Age Concern spokesman Corrie Bond said: "It would be a great shame for older people to be taken out of their community, somewhere they may have lived their whole life, near their loved ones - it's just not fair."

"We have situations where we have a 70-year-old looking after 90-year-old parents - how difficult would it be for them to come from rural areas to Gloucester or Cheltenham? We would do everything we could to make sure that didn't happen."

Dr Walsh also warned the removal of elderly care beds at Tetbury and Fairford would put more pressure on services elsewhere.

He said: "This is a cost cutting measure - if beds are cut at Tetbury, Fairford, Bourton, Moreton and Cirencester we will have to take up the shortfall somewhere and the issue really is that it will block beds at the acute trust."

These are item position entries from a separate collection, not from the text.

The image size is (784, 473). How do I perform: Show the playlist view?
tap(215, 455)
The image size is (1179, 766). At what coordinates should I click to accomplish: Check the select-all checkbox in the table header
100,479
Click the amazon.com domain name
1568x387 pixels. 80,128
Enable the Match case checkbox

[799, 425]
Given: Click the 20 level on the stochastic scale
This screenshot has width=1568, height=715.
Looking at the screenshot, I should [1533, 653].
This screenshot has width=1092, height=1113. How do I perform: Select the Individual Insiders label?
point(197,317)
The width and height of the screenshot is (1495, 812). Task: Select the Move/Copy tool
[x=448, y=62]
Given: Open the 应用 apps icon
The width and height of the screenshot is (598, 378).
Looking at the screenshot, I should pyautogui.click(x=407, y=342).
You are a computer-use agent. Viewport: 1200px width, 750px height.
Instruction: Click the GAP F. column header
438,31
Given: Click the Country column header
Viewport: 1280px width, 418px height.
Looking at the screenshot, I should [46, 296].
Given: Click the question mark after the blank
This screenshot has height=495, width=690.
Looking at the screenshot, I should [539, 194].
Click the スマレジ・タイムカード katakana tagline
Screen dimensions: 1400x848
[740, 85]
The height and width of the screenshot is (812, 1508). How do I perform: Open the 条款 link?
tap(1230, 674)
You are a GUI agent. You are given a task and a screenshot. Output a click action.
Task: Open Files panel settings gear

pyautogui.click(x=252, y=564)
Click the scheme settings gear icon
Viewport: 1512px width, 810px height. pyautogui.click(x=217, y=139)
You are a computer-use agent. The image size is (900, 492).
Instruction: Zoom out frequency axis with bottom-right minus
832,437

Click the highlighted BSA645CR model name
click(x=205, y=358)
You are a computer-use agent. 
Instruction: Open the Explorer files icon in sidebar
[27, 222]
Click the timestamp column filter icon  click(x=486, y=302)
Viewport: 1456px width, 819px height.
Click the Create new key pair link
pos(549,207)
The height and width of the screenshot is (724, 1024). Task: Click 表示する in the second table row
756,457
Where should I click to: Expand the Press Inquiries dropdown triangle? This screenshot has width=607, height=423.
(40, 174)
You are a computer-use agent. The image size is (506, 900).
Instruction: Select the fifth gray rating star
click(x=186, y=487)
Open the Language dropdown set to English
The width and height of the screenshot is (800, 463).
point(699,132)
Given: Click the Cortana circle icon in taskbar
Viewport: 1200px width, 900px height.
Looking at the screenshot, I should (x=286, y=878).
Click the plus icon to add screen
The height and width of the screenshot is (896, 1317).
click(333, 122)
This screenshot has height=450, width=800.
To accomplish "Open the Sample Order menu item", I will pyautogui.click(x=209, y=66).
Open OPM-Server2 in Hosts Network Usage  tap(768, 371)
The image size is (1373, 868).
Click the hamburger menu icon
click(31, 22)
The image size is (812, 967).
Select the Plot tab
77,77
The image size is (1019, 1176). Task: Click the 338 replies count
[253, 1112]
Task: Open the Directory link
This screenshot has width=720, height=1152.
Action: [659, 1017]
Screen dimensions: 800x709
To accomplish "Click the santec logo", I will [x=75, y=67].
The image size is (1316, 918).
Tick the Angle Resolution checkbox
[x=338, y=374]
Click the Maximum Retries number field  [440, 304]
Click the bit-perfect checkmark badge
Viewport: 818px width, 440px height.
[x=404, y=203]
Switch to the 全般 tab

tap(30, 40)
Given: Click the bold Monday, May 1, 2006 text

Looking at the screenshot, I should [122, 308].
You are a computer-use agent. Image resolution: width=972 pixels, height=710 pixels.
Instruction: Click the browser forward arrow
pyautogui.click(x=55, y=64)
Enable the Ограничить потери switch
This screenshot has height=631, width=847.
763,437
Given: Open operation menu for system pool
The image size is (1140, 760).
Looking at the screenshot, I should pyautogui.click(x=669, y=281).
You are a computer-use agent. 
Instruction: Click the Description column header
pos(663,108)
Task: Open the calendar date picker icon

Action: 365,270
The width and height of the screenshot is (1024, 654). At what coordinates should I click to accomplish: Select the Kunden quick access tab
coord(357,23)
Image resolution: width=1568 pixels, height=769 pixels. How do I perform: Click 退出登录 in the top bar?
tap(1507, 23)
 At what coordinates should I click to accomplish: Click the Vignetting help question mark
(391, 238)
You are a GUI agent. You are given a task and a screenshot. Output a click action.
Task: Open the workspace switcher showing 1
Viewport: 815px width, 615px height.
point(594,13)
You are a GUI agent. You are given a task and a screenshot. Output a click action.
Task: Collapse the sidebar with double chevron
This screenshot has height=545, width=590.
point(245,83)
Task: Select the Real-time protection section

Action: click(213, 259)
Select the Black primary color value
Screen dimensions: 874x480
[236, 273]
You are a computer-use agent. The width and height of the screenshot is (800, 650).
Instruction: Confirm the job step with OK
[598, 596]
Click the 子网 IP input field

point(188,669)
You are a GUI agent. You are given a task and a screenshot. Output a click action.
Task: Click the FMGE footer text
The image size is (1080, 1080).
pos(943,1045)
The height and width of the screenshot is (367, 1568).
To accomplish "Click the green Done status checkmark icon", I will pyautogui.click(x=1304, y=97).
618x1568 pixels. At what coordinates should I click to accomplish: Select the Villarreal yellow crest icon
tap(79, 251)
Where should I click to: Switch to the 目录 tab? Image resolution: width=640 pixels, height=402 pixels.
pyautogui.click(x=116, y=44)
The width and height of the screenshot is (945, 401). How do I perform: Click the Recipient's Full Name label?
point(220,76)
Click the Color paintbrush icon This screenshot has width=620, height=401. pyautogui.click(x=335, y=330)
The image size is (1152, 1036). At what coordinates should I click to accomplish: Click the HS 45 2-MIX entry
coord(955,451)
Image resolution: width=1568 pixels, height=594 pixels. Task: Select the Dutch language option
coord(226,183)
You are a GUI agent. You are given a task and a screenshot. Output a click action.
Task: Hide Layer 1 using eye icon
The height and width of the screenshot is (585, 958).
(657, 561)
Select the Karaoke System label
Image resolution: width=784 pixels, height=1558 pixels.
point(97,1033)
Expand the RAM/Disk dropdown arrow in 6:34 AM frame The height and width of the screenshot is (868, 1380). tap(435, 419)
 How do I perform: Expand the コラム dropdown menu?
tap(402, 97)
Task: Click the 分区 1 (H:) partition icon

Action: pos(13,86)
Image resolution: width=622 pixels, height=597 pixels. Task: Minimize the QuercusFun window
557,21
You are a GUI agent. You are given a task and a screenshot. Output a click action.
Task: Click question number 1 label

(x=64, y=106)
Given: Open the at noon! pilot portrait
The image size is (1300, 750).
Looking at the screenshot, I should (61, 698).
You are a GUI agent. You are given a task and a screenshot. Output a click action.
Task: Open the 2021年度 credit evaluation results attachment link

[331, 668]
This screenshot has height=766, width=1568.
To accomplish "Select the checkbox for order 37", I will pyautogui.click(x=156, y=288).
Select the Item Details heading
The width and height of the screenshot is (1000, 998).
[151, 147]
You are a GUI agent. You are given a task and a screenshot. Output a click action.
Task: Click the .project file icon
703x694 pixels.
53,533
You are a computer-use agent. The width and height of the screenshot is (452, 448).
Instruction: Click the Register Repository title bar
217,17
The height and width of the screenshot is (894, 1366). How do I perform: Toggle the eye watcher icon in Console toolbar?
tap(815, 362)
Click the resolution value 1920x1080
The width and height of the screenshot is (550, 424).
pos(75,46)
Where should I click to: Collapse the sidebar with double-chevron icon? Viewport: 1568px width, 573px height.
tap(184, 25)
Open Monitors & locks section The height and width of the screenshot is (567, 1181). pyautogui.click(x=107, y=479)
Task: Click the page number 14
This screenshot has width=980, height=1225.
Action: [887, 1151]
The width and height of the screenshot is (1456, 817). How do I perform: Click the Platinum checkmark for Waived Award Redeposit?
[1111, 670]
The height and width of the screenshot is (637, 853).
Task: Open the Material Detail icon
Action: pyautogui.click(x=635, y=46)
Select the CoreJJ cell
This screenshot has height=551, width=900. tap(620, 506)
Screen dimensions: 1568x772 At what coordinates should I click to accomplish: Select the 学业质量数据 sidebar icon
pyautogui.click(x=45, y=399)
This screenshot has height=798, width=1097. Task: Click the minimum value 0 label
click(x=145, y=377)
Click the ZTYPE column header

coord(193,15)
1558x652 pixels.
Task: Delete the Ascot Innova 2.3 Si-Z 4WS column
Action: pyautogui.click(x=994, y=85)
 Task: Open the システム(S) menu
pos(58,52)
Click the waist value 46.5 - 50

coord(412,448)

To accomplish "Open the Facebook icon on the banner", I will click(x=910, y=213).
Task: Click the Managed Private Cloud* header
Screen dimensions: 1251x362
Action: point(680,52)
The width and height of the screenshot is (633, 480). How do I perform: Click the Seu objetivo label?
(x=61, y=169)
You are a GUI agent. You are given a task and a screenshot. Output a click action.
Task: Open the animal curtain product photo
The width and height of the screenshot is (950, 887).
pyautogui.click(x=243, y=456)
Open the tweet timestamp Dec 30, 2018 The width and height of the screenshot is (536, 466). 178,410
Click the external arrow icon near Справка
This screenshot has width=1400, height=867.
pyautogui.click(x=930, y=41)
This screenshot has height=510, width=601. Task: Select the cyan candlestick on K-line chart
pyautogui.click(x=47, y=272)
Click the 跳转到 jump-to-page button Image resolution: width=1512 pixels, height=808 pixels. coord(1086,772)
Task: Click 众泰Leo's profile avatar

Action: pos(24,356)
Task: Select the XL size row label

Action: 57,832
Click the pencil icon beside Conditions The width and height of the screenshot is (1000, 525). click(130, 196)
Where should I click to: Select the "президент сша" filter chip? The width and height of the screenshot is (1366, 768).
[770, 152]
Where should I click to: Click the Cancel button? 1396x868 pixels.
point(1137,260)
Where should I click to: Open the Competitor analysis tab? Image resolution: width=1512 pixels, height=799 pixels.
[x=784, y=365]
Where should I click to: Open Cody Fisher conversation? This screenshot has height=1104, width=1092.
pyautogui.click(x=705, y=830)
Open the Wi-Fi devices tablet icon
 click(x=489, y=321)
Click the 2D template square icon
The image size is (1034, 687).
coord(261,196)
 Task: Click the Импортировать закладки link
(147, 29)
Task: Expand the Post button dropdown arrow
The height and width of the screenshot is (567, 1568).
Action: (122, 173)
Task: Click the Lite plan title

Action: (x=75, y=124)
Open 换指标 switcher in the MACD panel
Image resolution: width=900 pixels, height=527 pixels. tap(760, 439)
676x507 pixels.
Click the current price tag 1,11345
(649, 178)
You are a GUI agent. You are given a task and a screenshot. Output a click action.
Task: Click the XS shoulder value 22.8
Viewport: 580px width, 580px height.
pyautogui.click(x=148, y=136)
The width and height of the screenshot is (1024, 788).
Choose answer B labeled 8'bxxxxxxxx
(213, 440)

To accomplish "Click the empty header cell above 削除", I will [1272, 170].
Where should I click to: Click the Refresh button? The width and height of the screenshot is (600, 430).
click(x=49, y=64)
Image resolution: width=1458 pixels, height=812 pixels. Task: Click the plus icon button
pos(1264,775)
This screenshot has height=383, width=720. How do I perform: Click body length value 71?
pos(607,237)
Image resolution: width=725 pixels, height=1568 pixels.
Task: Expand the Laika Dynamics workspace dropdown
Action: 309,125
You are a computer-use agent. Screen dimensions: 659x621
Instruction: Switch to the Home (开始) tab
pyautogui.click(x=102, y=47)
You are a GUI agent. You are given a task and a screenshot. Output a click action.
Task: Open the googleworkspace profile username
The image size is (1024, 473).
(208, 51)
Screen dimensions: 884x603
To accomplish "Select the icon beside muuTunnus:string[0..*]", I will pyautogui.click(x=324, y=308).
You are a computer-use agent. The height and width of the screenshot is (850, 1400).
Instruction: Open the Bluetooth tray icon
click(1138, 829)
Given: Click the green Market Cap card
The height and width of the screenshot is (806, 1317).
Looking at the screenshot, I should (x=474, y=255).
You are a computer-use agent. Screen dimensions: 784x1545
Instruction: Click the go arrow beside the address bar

"The vast majority of these elderly people need to be in hospital, not nursing homes because they have some sort of acute problem."

Richard James, chief executive of Cotswold and Vale PCT, admitted: "It is miserable to go to Gloucestershire Royal Hospital in terms of travel and patients' visitors - that may be true.

"If they could be accommodated in a nearby hospital it might not be such a nuisance. If you couldn't go to Tetbury and had to go to Cirencester that's not as bad as going to Gloucester."

But he also confirmed Tetbury could soon lose its beds as funding from the PCT will be withdrawn.

He said: "Trying to fund 11 beds at a relatively high cost means that other services may not be able to be provided.

"We want to provide local services for local people. No private nursing home would try to run an 11 bed nursing home, it is not financially viable."